• _TO DO_:
Output the following lines unchanged, starting at the line containing "This screenshot has height=413, width=700." and ending after the line containing "at (538, 496).".

Records contained in a dataset:
------------------------

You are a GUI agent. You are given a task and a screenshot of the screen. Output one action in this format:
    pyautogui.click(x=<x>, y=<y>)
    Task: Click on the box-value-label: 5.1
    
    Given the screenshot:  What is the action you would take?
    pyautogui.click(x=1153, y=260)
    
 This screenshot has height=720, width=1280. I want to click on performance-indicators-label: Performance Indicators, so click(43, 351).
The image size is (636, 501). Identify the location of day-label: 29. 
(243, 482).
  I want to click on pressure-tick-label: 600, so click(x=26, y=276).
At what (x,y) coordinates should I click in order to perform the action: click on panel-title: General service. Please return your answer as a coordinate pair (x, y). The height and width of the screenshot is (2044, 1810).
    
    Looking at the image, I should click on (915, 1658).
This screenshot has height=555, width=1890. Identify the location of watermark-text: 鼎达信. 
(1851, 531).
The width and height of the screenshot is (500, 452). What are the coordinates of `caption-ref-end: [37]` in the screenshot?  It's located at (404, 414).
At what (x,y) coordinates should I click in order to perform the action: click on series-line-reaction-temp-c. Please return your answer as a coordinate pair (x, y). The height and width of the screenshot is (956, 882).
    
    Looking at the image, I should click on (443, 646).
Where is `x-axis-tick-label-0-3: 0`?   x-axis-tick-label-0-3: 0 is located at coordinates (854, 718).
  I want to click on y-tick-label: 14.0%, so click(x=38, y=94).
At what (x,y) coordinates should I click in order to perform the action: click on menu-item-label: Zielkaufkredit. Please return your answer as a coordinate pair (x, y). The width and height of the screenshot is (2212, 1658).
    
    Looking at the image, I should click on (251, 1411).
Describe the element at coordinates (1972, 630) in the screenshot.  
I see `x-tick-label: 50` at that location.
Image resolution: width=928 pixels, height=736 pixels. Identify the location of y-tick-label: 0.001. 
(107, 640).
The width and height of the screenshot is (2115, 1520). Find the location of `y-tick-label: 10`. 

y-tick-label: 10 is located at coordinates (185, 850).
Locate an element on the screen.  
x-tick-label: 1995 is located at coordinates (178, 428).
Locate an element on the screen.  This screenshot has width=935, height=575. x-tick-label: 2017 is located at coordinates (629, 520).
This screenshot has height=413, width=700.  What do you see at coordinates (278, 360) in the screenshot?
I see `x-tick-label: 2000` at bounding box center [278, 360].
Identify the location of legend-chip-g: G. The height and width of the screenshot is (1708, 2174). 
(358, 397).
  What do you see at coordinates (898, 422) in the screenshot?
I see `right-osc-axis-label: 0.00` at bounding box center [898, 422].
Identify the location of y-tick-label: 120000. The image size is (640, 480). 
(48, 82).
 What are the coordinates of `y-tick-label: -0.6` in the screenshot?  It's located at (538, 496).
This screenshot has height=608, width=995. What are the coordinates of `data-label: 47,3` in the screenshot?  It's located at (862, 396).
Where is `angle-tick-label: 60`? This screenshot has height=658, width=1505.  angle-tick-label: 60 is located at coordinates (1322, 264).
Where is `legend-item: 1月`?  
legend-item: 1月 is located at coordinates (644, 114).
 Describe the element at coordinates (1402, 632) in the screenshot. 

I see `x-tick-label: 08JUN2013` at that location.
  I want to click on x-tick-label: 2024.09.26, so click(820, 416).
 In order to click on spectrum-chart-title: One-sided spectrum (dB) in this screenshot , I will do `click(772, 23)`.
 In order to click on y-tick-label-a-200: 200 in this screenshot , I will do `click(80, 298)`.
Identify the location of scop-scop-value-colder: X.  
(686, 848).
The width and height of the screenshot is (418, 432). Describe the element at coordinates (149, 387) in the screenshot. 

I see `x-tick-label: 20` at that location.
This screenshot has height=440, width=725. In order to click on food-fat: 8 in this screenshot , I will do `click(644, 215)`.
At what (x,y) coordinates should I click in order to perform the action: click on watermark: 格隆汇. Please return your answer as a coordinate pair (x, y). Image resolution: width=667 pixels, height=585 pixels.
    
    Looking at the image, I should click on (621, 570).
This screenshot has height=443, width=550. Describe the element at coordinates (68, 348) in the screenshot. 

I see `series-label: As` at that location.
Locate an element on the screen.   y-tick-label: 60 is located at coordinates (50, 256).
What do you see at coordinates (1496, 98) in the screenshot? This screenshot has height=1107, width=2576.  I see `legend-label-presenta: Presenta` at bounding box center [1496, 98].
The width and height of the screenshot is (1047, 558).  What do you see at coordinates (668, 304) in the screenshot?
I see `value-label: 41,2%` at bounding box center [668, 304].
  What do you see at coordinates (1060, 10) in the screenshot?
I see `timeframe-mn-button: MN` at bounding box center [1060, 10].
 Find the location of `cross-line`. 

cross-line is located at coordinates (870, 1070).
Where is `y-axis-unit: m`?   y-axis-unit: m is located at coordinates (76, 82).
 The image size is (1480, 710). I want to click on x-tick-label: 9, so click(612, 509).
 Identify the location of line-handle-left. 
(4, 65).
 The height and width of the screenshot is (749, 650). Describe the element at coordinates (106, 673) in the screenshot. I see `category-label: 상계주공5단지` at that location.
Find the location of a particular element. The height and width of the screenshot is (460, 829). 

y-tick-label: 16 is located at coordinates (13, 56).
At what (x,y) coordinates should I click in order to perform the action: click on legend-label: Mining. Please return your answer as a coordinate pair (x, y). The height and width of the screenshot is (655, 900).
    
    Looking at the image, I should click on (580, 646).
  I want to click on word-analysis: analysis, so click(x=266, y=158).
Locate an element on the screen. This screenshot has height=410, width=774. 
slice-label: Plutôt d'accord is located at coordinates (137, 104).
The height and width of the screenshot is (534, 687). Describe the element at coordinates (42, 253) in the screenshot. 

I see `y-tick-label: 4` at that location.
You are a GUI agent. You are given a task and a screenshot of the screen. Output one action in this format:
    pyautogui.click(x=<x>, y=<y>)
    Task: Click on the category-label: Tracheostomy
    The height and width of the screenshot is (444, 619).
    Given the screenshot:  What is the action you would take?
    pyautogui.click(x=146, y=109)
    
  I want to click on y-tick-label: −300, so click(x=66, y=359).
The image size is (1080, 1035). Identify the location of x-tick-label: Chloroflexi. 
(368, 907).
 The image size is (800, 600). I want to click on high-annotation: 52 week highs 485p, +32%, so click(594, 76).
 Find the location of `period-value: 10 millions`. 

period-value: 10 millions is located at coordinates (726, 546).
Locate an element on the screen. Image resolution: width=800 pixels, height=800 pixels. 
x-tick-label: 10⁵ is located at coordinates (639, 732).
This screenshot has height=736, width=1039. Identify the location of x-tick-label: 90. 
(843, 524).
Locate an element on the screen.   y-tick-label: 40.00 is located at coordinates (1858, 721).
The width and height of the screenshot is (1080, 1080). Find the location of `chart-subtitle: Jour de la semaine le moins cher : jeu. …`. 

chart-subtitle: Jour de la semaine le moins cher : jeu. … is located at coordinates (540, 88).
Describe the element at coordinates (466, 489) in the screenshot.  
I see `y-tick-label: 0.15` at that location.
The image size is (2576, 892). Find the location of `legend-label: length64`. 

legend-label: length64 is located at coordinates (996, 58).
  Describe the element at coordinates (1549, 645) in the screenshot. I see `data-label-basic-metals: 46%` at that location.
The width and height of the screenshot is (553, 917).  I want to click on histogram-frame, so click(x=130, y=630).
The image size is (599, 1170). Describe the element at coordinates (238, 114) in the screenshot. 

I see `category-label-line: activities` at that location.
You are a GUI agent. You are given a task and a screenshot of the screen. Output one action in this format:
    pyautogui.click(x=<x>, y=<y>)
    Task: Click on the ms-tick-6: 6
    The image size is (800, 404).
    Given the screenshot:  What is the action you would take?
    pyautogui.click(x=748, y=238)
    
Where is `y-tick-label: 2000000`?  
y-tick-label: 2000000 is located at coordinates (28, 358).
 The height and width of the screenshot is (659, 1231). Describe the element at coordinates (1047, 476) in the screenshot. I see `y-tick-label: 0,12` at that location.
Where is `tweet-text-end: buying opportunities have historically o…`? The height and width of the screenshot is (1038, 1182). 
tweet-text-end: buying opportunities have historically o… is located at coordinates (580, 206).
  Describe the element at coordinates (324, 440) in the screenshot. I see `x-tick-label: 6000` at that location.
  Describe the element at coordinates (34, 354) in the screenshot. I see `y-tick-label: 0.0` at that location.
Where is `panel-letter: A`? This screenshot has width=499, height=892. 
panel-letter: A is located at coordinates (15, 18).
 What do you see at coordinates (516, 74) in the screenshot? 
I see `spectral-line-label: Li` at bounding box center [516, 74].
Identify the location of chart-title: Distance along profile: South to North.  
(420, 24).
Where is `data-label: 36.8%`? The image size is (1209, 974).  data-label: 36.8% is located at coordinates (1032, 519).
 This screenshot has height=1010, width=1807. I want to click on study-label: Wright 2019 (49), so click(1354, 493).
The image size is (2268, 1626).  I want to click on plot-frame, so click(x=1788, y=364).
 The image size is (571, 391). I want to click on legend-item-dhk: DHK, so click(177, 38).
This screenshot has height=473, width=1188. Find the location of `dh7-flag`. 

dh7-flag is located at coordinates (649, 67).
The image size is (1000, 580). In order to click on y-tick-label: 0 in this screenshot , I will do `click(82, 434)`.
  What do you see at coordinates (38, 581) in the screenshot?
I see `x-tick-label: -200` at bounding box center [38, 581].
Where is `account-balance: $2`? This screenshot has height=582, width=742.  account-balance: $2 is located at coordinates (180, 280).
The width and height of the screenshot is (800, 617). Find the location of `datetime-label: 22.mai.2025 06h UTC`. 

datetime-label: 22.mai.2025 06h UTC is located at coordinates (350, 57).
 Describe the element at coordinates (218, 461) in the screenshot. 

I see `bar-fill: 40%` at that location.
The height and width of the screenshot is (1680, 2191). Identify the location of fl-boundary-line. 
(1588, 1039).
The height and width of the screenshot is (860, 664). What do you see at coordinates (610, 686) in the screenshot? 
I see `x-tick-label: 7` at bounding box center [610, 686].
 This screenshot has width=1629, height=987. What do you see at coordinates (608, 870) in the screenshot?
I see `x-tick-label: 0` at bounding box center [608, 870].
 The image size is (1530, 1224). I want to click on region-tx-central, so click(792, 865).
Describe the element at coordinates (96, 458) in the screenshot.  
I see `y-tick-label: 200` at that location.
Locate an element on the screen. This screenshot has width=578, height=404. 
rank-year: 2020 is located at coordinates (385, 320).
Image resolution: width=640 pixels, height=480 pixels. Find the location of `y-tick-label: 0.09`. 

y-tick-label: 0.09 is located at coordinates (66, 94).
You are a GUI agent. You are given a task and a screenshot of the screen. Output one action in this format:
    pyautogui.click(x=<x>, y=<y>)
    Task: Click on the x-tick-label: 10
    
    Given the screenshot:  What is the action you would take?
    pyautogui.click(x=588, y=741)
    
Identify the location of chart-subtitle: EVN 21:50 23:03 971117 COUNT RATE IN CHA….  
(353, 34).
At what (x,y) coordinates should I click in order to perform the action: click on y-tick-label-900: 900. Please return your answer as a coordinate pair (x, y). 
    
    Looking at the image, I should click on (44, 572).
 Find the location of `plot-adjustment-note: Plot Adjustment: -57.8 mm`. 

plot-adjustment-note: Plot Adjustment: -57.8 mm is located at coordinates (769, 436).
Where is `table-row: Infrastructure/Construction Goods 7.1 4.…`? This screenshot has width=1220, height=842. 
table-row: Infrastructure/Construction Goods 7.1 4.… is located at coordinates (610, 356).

------------------------

• _OUTPUT_:
This screenshot has height=413, width=700.  What do you see at coordinates (278, 360) in the screenshot?
I see `x-tick-label: 2000` at bounding box center [278, 360].
Identify the location of legend-chip-g: G. The height and width of the screenshot is (1708, 2174). 
(358, 397).
  What do you see at coordinates (898, 422) in the screenshot?
I see `right-osc-axis-label: 0.00` at bounding box center [898, 422].
Identify the location of y-tick-label: 120000. The image size is (640, 480). 
(48, 82).
 What are the coordinates of `y-tick-label: -0.6` in the screenshot?  It's located at (538, 496).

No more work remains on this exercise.